Exercise:
Every entry in the following data should be output exactly.

Extracted data:
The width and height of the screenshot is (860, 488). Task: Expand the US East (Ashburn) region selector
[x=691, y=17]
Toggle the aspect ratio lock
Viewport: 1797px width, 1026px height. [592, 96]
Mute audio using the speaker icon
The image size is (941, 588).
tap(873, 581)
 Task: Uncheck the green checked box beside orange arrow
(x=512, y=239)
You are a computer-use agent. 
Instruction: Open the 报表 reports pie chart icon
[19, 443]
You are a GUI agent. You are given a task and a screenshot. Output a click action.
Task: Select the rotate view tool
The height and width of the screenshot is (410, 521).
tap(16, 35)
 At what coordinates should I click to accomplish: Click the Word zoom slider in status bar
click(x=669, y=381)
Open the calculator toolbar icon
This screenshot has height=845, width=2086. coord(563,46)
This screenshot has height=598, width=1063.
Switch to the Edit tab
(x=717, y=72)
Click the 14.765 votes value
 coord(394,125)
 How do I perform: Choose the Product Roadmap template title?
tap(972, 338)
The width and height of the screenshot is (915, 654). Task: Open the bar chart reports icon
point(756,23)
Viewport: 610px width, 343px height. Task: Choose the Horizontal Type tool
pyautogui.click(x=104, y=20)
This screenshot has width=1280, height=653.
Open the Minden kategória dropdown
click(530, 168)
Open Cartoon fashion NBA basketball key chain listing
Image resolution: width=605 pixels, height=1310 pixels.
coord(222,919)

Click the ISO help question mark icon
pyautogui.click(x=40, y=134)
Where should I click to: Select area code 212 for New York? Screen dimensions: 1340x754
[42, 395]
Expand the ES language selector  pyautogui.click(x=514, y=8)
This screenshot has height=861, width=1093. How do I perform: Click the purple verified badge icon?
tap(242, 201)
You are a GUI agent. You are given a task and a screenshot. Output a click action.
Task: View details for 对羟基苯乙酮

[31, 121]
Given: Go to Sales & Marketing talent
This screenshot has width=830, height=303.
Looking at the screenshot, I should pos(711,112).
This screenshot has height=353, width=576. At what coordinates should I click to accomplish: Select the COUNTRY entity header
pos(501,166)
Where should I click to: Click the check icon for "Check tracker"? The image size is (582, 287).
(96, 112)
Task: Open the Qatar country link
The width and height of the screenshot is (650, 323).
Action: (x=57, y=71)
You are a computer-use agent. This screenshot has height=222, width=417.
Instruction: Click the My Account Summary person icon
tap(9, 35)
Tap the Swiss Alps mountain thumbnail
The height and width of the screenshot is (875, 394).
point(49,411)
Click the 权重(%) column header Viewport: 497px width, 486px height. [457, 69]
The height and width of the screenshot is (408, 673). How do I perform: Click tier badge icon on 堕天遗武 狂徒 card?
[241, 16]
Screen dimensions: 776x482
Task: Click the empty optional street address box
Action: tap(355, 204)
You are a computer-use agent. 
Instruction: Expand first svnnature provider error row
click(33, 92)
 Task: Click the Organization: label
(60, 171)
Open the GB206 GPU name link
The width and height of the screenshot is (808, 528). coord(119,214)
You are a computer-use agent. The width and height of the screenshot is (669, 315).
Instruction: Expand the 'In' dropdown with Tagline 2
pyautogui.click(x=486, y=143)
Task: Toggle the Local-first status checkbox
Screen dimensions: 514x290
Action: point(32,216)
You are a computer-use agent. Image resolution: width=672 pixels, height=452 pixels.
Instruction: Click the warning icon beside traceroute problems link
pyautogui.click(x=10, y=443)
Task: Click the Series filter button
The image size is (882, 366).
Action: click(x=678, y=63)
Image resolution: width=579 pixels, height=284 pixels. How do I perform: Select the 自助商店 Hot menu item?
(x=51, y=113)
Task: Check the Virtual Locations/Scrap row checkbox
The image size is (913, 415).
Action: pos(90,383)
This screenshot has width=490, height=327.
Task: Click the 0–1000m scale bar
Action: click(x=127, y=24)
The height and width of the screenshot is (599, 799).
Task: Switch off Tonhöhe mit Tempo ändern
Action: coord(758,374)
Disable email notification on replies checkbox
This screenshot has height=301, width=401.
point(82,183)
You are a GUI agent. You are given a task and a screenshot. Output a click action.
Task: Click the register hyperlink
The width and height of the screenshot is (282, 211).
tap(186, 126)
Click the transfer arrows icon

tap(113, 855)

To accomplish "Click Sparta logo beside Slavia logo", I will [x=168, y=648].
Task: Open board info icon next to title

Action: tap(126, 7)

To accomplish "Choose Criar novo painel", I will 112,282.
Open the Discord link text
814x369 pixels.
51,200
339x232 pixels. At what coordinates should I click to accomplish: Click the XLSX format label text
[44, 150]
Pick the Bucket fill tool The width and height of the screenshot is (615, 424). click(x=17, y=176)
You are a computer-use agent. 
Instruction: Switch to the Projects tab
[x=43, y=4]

Result for this task:
The width and height of the screenshot is (860, 488). Task: Expand the US East (Ashburn) region selector
[x=691, y=17]
Toggle the aspect ratio lock
Viewport: 1797px width, 1026px height. [592, 96]
Mute audio using the speaker icon
The image size is (941, 588).
tap(873, 581)
 Task: Uncheck the green checked box beside orange arrow
(x=512, y=239)
You are a computer-use agent. 
Instruction: Open the 报表 reports pie chart icon
[19, 443]
You are a GUI agent. You are given a task and a screenshot. Output a click action.
Task: Select the rotate view tool
The height and width of the screenshot is (410, 521).
tap(16, 35)
 At what coordinates should I click to accomplish: Click the Word zoom slider in status bar
click(x=669, y=381)
Open the calculator toolbar icon
This screenshot has height=845, width=2086. coord(563,46)
This screenshot has height=598, width=1063.
Switch to the Edit tab
(x=717, y=72)
Click the 14.765 votes value
 coord(394,125)
 How do I perform: Choose the Product Roadmap template title?
tap(972, 338)
The width and height of the screenshot is (915, 654). Task: Open the bar chart reports icon
point(756,23)
Viewport: 610px width, 343px height. Task: Choose the Horizontal Type tool
pyautogui.click(x=104, y=20)
This screenshot has width=1280, height=653.
Open the Minden kategória dropdown
click(530, 168)
Open Cartoon fashion NBA basketball key chain listing
Image resolution: width=605 pixels, height=1310 pixels.
coord(222,919)

Click the ISO help question mark icon
pyautogui.click(x=40, y=134)
Where should I click to: Select area code 212 for New York? Screen dimensions: 1340x754
[42, 395]
Expand the ES language selector  pyautogui.click(x=514, y=8)
This screenshot has height=861, width=1093. How do I perform: Click the purple verified badge icon?
tap(242, 201)
You are a GUI agent. You are given a task and a screenshot. Output a click action.
Task: View details for 对羟基苯乙酮

[31, 121]
Given: Go to Sales & Marketing talent
This screenshot has width=830, height=303.
Looking at the screenshot, I should pos(711,112).
This screenshot has height=353, width=576. At what coordinates should I click to accomplish: Select the COUNTRY entity header
pos(501,166)
Where should I click to: Click the check icon for "Check tracker"? The image size is (582, 287).
(96, 112)
Task: Open the Qatar country link
The width and height of the screenshot is (650, 323).
Action: (x=57, y=71)
You are a computer-use agent. This screenshot has height=222, width=417.
Instruction: Click the My Account Summary person icon
tap(9, 35)
Tap the Swiss Alps mountain thumbnail
The height and width of the screenshot is (875, 394).
point(49,411)
Click the 权重(%) column header Viewport: 497px width, 486px height. [457, 69]
The height and width of the screenshot is (408, 673). How do I perform: Click tier badge icon on 堕天遗武 狂徒 card?
[241, 16]
Screen dimensions: 776x482
Task: Click the empty optional street address box
Action: tap(355, 204)
You are a computer-use agent. 
Instruction: Expand first svnnature provider error row
click(33, 92)
 Task: Click the Organization: label
(60, 171)
Open the GB206 GPU name link
The width and height of the screenshot is (808, 528). coord(119,214)
You are a computer-use agent. The width and height of the screenshot is (669, 315).
Instruction: Expand the 'In' dropdown with Tagline 2
pyautogui.click(x=486, y=143)
Task: Toggle the Local-first status checkbox
Screen dimensions: 514x290
Action: point(32,216)
You are a computer-use agent. Image resolution: width=672 pixels, height=452 pixels.
Instruction: Click the warning icon beside traceroute problems link
pyautogui.click(x=10, y=443)
Task: Click the Series filter button
The image size is (882, 366).
Action: click(x=678, y=63)
Image resolution: width=579 pixels, height=284 pixels. How do I perform: Select the 自助商店 Hot menu item?
(x=51, y=113)
Task: Check the Virtual Locations/Scrap row checkbox
The image size is (913, 415).
Action: pos(90,383)
This screenshot has width=490, height=327.
Task: Click the 0–1000m scale bar
Action: click(x=127, y=24)
The height and width of the screenshot is (599, 799).
Task: Switch off Tonhöhe mit Tempo ändern
Action: coord(758,374)
Disable email notification on replies checkbox
This screenshot has height=301, width=401.
point(82,183)
You are a GUI agent. You are given a task and a screenshot. Output a click action.
Task: Click the register hyperlink
The width and height of the screenshot is (282, 211).
tap(186, 126)
Click the transfer arrows icon

tap(113, 855)

To accomplish "Click Sparta logo beside Slavia logo", I will [x=168, y=648].
Task: Open board info icon next to title

Action: tap(126, 7)

To accomplish "Choose Criar novo painel", I will 112,282.
Open the Discord link text
814x369 pixels.
51,200
339x232 pixels. At what coordinates should I click to accomplish: Click the XLSX format label text
[44, 150]
Pick the Bucket fill tool The width and height of the screenshot is (615, 424). click(x=17, y=176)
You are a computer-use agent. 
Instruction: Switch to the Projects tab
[x=43, y=4]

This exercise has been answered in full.